Comparison between Effect of Letrozole plus Misoprostol and Misoprostol Alone in Terminating Non-Viable First Trimester Pregnancies: A Randomized Controlled Trial

Abstract
BACKGROUND: Abortion is one of the most common complications of pregnancy. One type of abortion; missed abortion, occurs in 15%–20% of clinically diagnosed pregnancies and is the retention of pregnancy products in the uterus for several days or weeks after death of the fetus. Many medications registered had been described to terminate pregnancy replacing the surgical procedure avoiding considerable perioperative complications.  
AIM: This study aimed to evaluate the effect of letrozole plus misoprostol to terminate non-viable pregnancies in first trimester compared with the use of misoprostol alone.   
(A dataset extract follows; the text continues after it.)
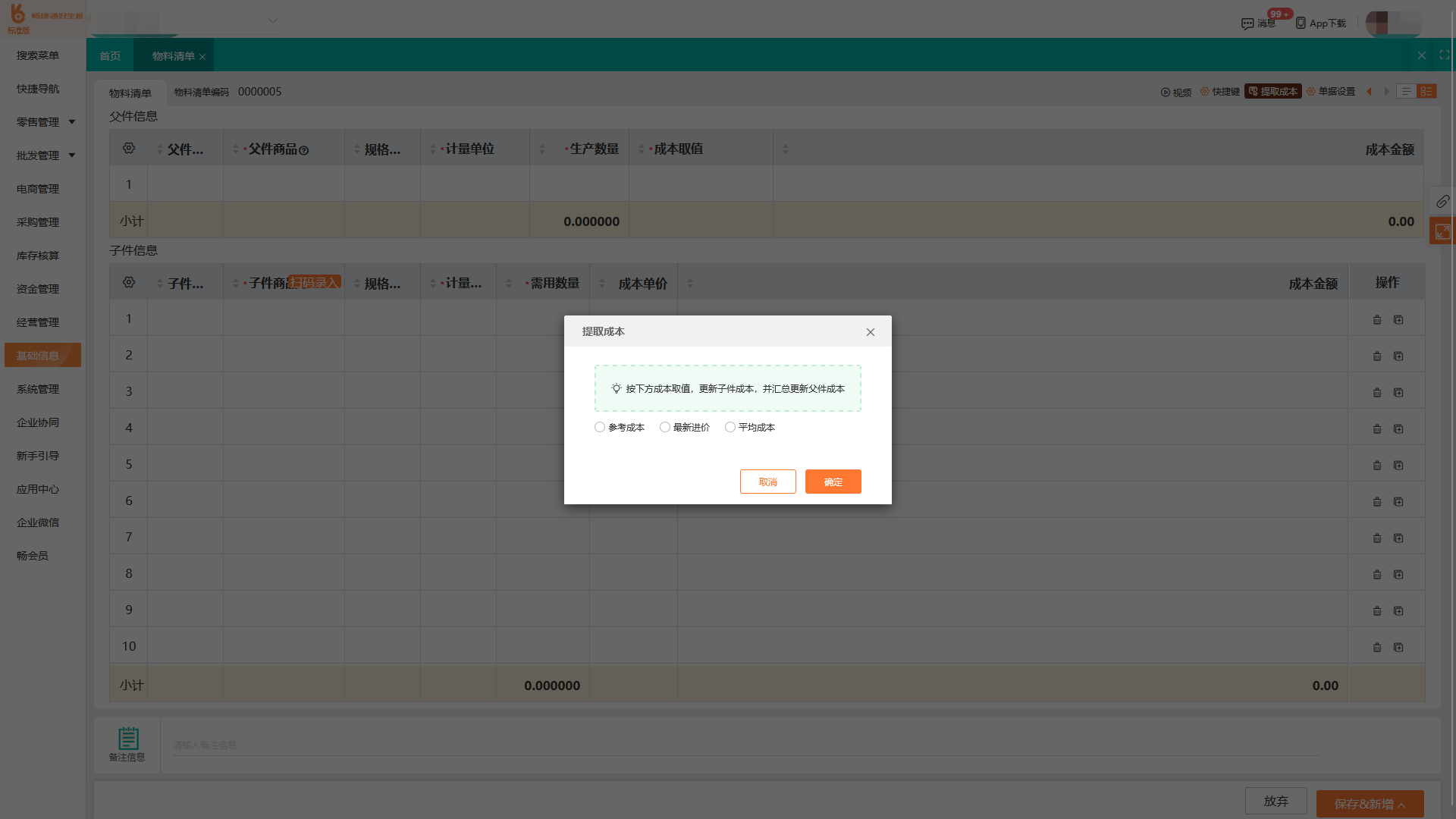Click 首页 menu tab
The image size is (1456, 819).
click(x=110, y=55)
METHODS: This study included two groups: Group I, (Misoprostol group) received 600 micrograms of misoprostol (Misotac®, Tab. 200 mcg, Sigma company, Egypt) administered sublingual on the 1st day of enrolment (3 tablets twice, 4 hours apart).Group II, (Letrozole + Misoprostol group) received letrozole 2.5mg (Femara®, Tab. 2.5- mg, Novartis company, Egypt) , one dose 10 mg (4 tablets) on the 1st day of enrolment followed by 600 micrograms of misoprostol (Misotac®, Tab. 200 mcg, Sigma company, Egypt) administered sublingual on the 2nd day of enrolment (3 tablets twice, 4 hours apart). All women underwent detailed history, physical examination including local examination to assess the cervix. Investigations included: Complete blood count, Blood group analysis, Rh typing, Ultrasound.
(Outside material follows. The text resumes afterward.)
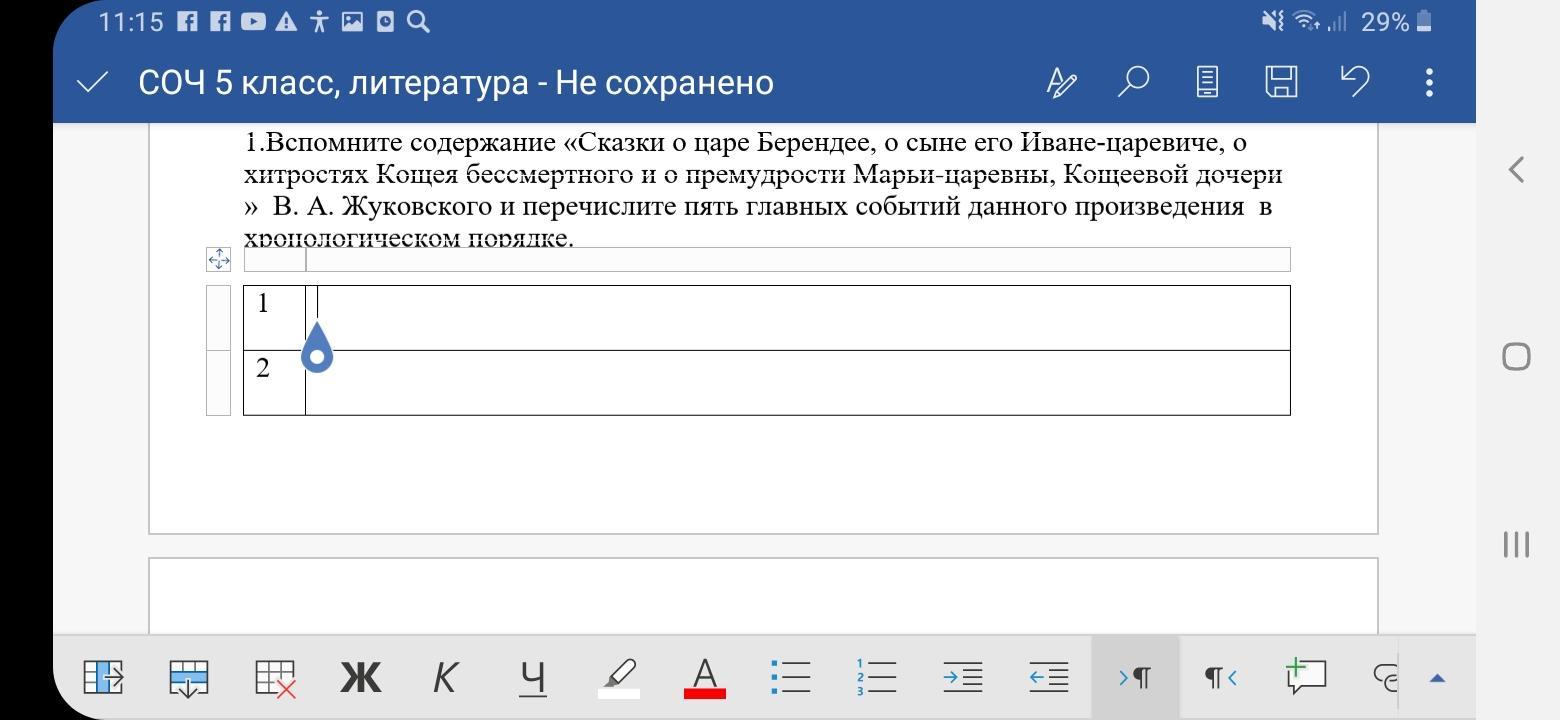Open the three-dot overflow menu
The width and height of the screenshot is (1560, 720).
[1429, 82]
RESULTS: 90 women were enrolled, divided into 45 women in letrozole + Misoprostol and 45 women in Misoprostol group. Four women from Misoprostol group and 2 women from Letrozole + Misoprostol group were lost to follow-up. Baseline characteristics regarding age, parity, gestational age and BMI revealing non significant difference between studied groups. The mean interval time of start of bleeding, induction to expulsion interval and abortion time were significantly lower in Letrozole + Misoprostol women compared to Misoprostol group. The most common side-effects in both groups were abdominal pain and headache. The incidence of side-effects was comparable for the two groups (P > 0.05), also the severity of side-effects was not significantly different between groups (P > 0.05). Complete abortion was observed in 36 subjects in Letrozole +Misoprostol group which was significantly more frequent than 26 subjects in Misoprostol subjects (83.7% and 63.4%, respectively, P < 0.05). No statistical significance was seen regarding Hb levels before and after treatment, while Hct levels showed significant difference before and after treatment concerning women underwent complete abortion only in the 2 studied groups.  
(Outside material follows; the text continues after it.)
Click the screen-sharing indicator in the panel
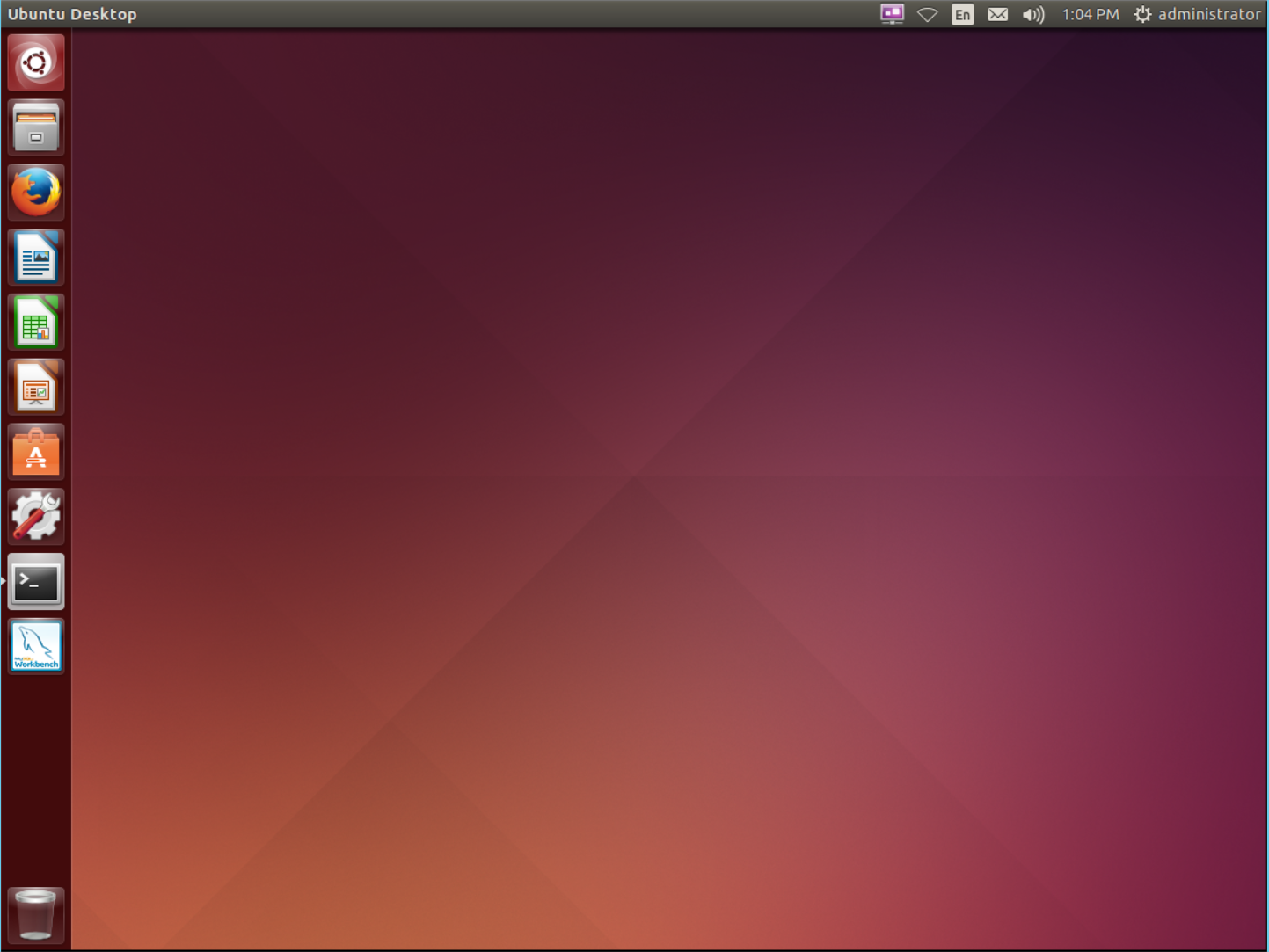Viewport: 1269px width, 952px height. pyautogui.click(x=892, y=14)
CONCLUSION: The use of letrozole in addition to misoprostol was associated with shorter induction to complete expulsion interval, higher complete abortion rate and less curettage rate compared to misoprostol group in patients undergoing induction of first trimesteric missed abortion (less than 14 weeks). Further larger studies are needed to determine the optimum treatment protocol to achieve the highest success rate, and the lowest rate of side effects and the most cost-effective.